MCN‐AIC is now assessed following the protocols used for PDAC [2, 15, 16]. The relationship of invasion to the tumor capsule is not listed as an evaluation factor in the current classifications or the guidelines for MCN‐AICs, but there are data on its possible prognostic value from older studies. Zamboni et al [17] first concluded in 1999 that the depth of invasion (tumor wall and peritumoral) was an independent prognostic factor for mucinous cystic tumor as all three ‘intratumoral’ types of invasive mucinous cystadenocarcinoma (MCC) in their research were associated with survival. In contrast, three of five invasive MCCs with invasion ‘confined to the tumoral wall’ and six of eight with ‘peritumoral’ type of invasion died of the disease.

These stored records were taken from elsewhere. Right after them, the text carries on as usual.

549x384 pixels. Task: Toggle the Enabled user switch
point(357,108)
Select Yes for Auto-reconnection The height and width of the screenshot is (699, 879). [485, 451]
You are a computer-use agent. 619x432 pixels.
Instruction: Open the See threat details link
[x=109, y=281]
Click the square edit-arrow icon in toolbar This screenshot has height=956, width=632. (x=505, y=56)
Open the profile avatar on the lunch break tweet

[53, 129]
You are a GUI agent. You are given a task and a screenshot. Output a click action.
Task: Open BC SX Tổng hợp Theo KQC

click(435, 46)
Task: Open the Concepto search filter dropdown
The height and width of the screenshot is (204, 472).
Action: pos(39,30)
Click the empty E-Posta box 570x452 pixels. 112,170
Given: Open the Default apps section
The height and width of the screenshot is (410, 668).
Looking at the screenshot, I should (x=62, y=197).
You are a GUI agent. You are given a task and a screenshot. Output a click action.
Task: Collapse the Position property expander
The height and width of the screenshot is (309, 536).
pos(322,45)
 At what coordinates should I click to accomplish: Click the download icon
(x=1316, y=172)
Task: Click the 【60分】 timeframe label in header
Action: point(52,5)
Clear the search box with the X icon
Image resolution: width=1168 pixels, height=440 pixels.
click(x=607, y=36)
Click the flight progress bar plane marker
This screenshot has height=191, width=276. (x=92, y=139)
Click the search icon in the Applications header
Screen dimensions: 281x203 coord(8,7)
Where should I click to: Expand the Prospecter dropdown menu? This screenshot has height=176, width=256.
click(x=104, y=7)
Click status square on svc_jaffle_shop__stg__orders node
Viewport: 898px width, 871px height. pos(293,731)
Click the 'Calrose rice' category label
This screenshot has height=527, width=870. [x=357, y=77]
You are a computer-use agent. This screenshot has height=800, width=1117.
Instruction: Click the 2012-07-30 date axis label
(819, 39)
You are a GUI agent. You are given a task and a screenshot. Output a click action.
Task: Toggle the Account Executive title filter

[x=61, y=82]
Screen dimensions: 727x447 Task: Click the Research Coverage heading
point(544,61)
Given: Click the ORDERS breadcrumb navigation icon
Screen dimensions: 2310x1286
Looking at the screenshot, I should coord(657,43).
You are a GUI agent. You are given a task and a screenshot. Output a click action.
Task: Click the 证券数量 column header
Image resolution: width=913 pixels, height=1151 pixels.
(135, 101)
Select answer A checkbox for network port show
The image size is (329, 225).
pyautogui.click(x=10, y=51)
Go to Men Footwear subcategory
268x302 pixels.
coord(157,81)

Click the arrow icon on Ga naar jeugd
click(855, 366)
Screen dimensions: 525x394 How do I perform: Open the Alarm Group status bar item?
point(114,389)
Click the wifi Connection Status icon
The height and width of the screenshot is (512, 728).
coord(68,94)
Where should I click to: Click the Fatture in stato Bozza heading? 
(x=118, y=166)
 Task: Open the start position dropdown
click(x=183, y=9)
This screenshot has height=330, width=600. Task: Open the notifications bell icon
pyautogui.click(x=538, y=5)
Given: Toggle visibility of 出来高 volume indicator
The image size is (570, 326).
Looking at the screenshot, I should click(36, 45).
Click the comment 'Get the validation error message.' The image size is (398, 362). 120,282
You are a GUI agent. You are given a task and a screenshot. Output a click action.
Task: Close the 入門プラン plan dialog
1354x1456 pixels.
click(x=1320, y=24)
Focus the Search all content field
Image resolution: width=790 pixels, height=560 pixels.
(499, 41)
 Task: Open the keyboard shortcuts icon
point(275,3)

Similarly, in Crippa et al's [5] observation, only 3 of 14 (21.4%) MCNs with intracapsular invasion died of pancreatic cancer, while 4 of 5 (80%) MCNs with extracapsular invasion experienced tumor recurrence and eventually died of disease. In 2013, the terminology ‘minimally invasive’ was used in Lewis et al's study to refer to a limited degree of invasion confined to the ovarian‐type stroma and the authors concluded that this suggested good prognosis [18]. In the above‐mentioned studies, however, detailed information on the size of the invasive component or their pTNM classification was not given. More recently, two studies [4, 20] provided evidence that T1a/T1b MCN‐AIC, which was limited to the ovarian‐type stroma, cystic septa, or hyalinized stroma in the superficial layer of the cyst wall, had excellent survival similar to noninvasive MCN. These four cases were all at relatively early stages of invasion with invasive foci measuring up to 0.7 cm
To the best of our knowledge, we have presented here, for the first time, two cases of T1c and two cases of T2 MCN‐AIC with encapsulated invasion. Notably, one T1c encapsulated MCN‐AIC (case 8) had an invasive focus embedded in the capsule's acellular collagen stroma. All four T1c/T2 encapsulated MCN‐AIC patients are disease‐free after surgery. For pancreatic cancer, the eighth AJCC staging system stages T1 and T2 carcinoma without lymph node invasion and distant metastasis separately as IA and IB [16]. Large cohort studies have shown that stage I PDAC patients' survival rates drop from stage IA to IB; the reported 5‐year survival rate for stage IA PDAC ranges from 30.6 to 83.7% [21, 22], and stage IB PDACs have a lower overall survival than stage IA [23, 24, 25, 26]. By contrast with stage I PDACs, 11 encapsulated MCN‐AICs cases with 9 stage IA and 2 stage IB in this study showed no differences in survival: all patients remained free of disease after a mean follow‐up period of 40.6 months. This suggests that encapsulated MCN‐AICs generally have a benign clinical course irrespective of the size and depth of invasion. Hypothetically, a hyalinized capsule can serve as a barrier against neoplastic cell migration: carcinoma restricted to the ovarian‐type stroma and septa represents an early stage of cancer progression, while carcinoma invading the hyalinized capsule indicates a greater degree of neoplastic expansion. Nonetheless, as long as the outer layer of the capsule is not breached, tumor invasion can still be perceived as restricted. As the status of capsular invasion more accurately predicted patients' clinical outcomes than AJCC cancer stage in our study, it may be superior in estimating survival for MCN‐AICs. We propose that MCN‐AICs with different invasion patterns are described specifically in pathologic reporting, considering that this ‘extent of invasion’‐based categorization can be a possible supplement/reference to the widely used staging system. As our observations were made from a limited number of cases, more supporting evidence is welcomed. Moreover, this observation along with other studies on MCNs again highlight the importance of ample sampling of MCNs in pathologic examination, to avoid missing any extensive invasion.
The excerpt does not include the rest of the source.